*CONSIGNE*.
D'après le texte sur le concerto de Schumann, qui dirigeait l'Orchestre Philharmonique de Berlin lors de la première audition du 26 novembre 1937 ?
--- TEXTE FOURNI ---
Robert Schumann écrivit ce concerto en automne 1853 - il s'agit de sa dernière oeuvre orchestrale. Il le composa sur l'initiative de Joseph Joachim, mais qui - au cours des répétitions dérouté par ce concerto difficile - le trouva toutefois “trop ingrat“ pour l'exécutant et renonça à le donner en première audition. Au décès de Schumann, Joachim - qui en possèdait la partition manuscrite et ses droits - renonça à publier l'oeuvre, avec l'assentiment de Clara Schumann. L'oeuvre tomba dans un oubli total dont elle ne fut ressortie que 84 ans plus tard: Paul Hindemith réalisa (anonymement, car à cette époque, il était déjà en disgrâce auprès du pouvoir en place) un arrangement de la partie de violon, qui fut utilisé lors de la première audition du 26 novembre 1937, organisée à grand renfort de propagande, avec Georg Kulenkampff en soliste et l'Orchestre Philharmonique de Berlin sous la direction de Karl Böhm à l'Opéra de Berlin-Charlottenburg - à l'occasion de la réunion annuelle commune de la «Reichskulturkammer» et de la communauté nazie «Kraft durch Freude». À peine un mois plus tard Georg Kulenkampff l'enregistra pour le disque (Telefunken), avec le même orchestre, mais sous la direction de Hans SCHMIDT-ISSERSTEDT - voir cette page de mon site.
"[...] Le premier mouvement, donnant l’impression d’un requiem, représente l’une des compositions les plus tragiques de la musique et montre l’incroyable force créatrice du maître. Deux niveaux de style s’y affrontent. D’un côté, le premier thème contenant des éléments baroques, de l’autre, le thème secondaire romantique et poétique. Schumann oppose des monologues en solo, en bloc, aux parties orchestrales en forme de ritournelles. Étant donné son état psychique, on peut penser que le compositeur trouve, dans ce mouvement, une expression musicale décrivant sa propre solitude intérieure et ses tentatives pour se protéger d’un monde plein de blessures et de défaites, la retraite vis-à-vis de son épouse et du monde des vivants.
--- DONNÉES ---
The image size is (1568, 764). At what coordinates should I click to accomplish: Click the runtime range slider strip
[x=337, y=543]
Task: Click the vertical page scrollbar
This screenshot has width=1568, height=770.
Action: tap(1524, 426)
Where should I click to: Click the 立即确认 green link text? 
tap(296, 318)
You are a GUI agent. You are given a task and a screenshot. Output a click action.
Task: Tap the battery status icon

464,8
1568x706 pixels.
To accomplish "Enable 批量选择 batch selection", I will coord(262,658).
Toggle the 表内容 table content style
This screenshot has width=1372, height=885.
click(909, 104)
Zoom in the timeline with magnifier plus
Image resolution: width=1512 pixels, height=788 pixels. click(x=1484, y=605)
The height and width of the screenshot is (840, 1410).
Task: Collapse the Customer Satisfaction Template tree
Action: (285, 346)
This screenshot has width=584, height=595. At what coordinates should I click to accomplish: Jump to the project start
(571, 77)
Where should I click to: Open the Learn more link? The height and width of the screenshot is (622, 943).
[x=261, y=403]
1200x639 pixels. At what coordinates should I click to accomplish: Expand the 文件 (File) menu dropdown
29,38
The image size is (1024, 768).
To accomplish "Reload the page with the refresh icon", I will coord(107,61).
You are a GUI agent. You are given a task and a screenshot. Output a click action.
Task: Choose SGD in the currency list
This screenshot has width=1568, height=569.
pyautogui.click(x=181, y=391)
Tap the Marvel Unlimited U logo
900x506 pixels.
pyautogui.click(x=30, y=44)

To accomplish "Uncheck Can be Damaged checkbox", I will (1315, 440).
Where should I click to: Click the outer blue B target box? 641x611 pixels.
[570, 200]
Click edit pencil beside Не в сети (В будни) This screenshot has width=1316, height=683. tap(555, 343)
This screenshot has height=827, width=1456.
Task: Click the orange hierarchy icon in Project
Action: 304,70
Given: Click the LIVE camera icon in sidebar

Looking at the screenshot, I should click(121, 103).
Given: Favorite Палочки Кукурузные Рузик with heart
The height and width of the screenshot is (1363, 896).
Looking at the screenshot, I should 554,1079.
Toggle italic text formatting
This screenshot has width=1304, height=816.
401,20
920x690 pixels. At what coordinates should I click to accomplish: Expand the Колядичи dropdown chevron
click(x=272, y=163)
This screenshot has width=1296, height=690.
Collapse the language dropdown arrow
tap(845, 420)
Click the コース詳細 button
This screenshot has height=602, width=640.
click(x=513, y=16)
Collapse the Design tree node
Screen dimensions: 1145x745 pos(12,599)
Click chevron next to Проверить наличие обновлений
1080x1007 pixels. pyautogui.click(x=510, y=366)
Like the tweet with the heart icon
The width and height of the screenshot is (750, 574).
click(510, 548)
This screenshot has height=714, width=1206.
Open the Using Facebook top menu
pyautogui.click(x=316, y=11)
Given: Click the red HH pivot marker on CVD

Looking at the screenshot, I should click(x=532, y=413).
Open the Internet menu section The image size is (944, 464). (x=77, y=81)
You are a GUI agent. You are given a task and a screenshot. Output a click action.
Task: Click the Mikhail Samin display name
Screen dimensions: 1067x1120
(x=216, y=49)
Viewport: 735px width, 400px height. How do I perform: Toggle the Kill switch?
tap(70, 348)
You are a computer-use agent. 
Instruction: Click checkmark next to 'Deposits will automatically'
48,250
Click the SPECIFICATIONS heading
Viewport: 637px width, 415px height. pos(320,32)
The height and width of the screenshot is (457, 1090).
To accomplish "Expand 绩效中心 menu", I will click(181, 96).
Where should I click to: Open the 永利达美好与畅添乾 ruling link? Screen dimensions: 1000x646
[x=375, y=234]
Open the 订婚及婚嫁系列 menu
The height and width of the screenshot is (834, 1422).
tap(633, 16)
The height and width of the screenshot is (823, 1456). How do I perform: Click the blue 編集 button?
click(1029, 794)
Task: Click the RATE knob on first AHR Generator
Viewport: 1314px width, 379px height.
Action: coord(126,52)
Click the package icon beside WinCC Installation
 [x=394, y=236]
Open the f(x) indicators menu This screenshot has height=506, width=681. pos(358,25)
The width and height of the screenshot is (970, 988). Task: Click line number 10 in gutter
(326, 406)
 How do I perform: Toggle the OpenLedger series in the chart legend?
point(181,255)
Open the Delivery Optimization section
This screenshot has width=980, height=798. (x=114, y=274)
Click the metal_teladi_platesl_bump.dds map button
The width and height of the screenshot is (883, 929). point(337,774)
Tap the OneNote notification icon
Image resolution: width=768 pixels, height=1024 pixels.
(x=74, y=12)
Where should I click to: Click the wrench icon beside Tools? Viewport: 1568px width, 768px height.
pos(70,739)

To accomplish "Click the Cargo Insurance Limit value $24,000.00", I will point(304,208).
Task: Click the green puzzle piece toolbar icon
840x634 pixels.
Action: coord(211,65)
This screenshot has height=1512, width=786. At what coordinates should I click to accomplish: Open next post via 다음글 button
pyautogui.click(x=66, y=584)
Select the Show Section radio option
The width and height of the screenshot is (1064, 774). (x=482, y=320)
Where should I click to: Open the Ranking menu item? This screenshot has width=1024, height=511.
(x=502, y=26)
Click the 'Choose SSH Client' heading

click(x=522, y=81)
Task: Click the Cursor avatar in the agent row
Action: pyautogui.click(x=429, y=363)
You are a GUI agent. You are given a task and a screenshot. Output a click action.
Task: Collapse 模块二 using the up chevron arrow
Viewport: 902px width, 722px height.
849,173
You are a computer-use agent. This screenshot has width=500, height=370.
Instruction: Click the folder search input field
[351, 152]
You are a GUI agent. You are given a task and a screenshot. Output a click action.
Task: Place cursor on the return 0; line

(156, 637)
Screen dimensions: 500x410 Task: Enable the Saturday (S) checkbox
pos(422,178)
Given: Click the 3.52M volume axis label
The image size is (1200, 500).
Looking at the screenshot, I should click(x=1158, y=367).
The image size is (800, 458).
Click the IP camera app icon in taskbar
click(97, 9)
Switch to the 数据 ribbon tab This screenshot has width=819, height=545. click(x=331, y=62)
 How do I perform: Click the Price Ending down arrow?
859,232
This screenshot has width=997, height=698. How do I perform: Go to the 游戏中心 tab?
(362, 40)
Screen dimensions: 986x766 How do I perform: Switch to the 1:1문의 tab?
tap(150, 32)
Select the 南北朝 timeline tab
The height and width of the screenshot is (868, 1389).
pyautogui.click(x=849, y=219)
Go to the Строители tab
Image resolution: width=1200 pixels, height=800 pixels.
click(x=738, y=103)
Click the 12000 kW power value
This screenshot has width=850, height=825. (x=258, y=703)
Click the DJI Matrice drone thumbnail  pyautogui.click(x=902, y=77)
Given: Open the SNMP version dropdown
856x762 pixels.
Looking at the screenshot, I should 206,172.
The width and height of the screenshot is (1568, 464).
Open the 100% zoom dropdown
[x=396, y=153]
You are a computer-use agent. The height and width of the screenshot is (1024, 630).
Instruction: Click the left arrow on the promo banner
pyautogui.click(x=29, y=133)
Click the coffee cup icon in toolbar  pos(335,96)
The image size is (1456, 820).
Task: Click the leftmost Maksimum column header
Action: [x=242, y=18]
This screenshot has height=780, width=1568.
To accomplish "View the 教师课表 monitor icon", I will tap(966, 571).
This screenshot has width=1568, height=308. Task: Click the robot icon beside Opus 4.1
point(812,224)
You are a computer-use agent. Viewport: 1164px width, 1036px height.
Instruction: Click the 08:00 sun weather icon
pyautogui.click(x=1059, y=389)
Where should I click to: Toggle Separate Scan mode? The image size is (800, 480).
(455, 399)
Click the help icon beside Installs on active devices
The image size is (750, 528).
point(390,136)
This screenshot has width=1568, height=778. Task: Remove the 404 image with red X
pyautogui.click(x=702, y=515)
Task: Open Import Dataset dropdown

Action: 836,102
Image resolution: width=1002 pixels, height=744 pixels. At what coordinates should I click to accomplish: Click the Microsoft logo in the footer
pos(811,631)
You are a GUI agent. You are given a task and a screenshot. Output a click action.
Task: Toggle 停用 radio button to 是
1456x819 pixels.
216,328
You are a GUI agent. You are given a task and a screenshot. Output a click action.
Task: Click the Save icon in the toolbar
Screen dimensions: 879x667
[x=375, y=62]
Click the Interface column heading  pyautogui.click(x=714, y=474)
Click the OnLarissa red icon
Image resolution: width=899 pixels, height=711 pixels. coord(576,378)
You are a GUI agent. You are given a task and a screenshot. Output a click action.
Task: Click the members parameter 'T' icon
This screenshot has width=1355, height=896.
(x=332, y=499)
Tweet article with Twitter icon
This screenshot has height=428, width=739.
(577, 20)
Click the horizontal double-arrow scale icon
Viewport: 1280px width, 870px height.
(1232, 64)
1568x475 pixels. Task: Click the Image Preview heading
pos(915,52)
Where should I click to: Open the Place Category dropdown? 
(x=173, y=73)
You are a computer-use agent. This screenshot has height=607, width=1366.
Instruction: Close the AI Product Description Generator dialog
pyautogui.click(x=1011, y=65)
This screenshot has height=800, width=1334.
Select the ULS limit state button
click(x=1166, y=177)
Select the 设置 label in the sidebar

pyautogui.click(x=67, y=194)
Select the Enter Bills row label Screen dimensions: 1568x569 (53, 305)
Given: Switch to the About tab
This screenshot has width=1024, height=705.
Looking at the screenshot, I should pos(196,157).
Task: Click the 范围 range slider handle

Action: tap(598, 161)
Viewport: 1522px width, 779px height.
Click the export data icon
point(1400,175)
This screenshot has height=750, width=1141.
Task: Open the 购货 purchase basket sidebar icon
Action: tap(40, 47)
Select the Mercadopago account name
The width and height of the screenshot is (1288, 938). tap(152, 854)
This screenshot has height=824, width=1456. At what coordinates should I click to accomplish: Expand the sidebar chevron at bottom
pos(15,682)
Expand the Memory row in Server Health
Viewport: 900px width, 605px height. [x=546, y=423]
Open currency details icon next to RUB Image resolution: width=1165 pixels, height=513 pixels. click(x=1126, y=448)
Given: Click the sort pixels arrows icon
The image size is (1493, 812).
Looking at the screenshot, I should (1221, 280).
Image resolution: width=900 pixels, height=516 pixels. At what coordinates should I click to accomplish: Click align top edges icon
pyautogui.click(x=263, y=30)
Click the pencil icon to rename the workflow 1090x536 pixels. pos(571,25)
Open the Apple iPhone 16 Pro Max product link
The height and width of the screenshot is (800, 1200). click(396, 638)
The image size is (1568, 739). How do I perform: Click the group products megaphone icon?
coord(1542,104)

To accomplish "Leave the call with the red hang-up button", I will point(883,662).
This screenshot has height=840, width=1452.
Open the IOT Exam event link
---
*RÉPONSE*.
Karl Böhm.